• **Stated task**
Reproduce, unchanged, the part of the data that opens with the line containing "The height and width of the screenshot is (674, 611)." and closes with the line containing "click(586, 1395)".

======== Records to use

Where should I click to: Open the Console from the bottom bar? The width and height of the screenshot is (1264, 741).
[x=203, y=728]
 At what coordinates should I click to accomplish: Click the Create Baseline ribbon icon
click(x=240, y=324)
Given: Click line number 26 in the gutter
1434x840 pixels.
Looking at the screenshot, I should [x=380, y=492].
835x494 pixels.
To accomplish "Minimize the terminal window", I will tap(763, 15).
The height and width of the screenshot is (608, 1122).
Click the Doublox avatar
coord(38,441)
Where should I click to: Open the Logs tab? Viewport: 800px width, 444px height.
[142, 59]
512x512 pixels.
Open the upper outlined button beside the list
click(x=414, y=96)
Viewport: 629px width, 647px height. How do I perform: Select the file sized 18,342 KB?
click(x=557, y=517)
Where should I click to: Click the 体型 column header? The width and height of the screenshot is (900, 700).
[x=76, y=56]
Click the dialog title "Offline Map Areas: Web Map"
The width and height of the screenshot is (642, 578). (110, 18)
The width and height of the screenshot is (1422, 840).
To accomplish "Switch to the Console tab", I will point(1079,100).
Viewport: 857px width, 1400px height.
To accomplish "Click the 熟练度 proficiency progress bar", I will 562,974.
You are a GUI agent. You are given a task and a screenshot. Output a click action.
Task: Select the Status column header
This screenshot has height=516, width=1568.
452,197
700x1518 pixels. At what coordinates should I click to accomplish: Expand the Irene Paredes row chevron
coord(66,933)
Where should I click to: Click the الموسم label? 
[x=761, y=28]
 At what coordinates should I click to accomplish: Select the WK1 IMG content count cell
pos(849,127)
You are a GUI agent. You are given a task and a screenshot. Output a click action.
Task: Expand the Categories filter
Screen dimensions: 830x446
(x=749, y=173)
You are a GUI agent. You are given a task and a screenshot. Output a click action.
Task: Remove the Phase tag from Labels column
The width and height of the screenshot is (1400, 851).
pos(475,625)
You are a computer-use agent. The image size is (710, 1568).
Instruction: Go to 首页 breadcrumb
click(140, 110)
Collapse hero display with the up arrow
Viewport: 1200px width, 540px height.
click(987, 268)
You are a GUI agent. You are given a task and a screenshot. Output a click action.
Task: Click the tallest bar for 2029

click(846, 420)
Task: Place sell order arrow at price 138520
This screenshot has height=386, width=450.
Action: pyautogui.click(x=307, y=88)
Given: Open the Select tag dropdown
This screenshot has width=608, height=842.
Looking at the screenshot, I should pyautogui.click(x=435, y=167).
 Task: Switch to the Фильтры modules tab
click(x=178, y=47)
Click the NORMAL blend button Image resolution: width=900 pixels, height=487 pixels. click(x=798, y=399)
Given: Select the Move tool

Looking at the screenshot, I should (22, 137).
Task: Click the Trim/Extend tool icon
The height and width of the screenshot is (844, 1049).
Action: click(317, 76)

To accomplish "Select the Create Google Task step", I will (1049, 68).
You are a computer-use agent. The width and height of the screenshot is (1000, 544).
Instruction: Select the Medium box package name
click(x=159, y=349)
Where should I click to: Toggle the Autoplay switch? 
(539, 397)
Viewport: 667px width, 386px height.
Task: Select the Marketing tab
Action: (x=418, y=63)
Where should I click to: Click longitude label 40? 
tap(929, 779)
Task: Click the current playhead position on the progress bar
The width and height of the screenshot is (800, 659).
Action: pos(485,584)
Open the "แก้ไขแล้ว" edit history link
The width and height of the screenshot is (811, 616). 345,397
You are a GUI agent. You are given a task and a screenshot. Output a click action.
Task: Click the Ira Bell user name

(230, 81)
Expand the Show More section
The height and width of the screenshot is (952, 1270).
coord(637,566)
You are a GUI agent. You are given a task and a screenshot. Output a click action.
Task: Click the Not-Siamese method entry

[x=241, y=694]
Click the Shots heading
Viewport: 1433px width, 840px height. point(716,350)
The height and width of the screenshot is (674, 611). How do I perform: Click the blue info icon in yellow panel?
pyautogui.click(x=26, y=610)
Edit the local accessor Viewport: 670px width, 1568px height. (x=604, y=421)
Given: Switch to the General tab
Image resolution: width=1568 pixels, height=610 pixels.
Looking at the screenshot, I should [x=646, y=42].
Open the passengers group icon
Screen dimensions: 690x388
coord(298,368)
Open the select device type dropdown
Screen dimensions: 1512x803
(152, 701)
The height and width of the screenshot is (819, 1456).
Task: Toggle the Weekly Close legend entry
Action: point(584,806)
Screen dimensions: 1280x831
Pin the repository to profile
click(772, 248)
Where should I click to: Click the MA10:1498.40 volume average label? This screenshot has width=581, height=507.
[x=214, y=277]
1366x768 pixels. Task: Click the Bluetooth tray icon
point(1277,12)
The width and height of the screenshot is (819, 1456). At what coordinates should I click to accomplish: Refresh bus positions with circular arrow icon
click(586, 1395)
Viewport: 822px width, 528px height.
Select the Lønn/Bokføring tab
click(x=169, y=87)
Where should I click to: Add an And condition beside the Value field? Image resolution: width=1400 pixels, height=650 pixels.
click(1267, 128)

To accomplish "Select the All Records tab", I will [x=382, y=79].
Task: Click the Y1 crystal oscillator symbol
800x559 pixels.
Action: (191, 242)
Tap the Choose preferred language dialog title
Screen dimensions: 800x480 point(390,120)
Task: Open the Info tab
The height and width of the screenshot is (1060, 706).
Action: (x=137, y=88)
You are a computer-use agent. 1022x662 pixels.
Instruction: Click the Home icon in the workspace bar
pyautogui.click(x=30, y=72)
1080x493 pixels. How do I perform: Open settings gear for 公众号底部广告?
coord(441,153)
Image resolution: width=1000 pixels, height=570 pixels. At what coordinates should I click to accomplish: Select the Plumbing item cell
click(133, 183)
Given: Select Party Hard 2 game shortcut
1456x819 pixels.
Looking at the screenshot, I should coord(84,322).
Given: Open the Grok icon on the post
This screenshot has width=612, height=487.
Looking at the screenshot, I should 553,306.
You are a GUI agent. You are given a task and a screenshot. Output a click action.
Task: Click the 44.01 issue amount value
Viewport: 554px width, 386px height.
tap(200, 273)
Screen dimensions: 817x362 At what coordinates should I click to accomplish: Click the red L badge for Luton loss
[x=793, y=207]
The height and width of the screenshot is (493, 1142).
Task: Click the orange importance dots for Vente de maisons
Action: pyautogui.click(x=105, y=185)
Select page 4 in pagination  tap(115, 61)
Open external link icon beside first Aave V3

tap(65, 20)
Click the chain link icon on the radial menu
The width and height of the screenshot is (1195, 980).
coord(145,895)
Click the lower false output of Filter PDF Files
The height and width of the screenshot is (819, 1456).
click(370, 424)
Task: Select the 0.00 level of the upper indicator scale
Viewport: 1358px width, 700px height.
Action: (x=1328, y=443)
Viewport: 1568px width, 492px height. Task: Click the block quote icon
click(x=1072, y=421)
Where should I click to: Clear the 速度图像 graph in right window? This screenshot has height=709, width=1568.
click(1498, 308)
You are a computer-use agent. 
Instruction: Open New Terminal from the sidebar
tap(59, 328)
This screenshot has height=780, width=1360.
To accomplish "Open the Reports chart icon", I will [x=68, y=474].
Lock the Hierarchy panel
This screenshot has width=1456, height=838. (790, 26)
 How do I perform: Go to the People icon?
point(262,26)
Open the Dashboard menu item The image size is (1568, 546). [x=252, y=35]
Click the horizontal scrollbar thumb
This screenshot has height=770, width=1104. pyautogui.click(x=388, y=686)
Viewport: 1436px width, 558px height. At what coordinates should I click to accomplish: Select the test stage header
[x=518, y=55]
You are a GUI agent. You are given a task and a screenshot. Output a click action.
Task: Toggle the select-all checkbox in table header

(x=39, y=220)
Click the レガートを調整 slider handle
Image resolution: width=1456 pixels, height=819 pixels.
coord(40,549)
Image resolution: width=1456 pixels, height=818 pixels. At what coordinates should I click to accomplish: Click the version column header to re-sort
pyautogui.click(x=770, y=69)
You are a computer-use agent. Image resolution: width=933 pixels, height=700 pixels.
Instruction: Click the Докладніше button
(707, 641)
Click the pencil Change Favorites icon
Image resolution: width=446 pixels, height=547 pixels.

================

• **The result**
The height and width of the screenshot is (674, 611). How do I perform: Click the blue info icon in yellow panel?
pyautogui.click(x=26, y=610)
Edit the local accessor Viewport: 670px width, 1568px height. (x=604, y=421)
Given: Switch to the General tab
Image resolution: width=1568 pixels, height=610 pixels.
Looking at the screenshot, I should [x=646, y=42].
Open the passengers group icon
Screen dimensions: 690x388
coord(298,368)
Open the select device type dropdown
Screen dimensions: 1512x803
(152, 701)
The height and width of the screenshot is (819, 1456).
Task: Toggle the Weekly Close legend entry
Action: point(584,806)
Screen dimensions: 1280x831
Pin the repository to profile
click(772, 248)
Where should I click to: Click the MA10:1498.40 volume average label? This screenshot has width=581, height=507.
[x=214, y=277]
1366x768 pixels. Task: Click the Bluetooth tray icon
point(1277,12)
The width and height of the screenshot is (819, 1456). At what coordinates should I click to accomplish: Refresh bus positions with circular arrow icon
click(586, 1395)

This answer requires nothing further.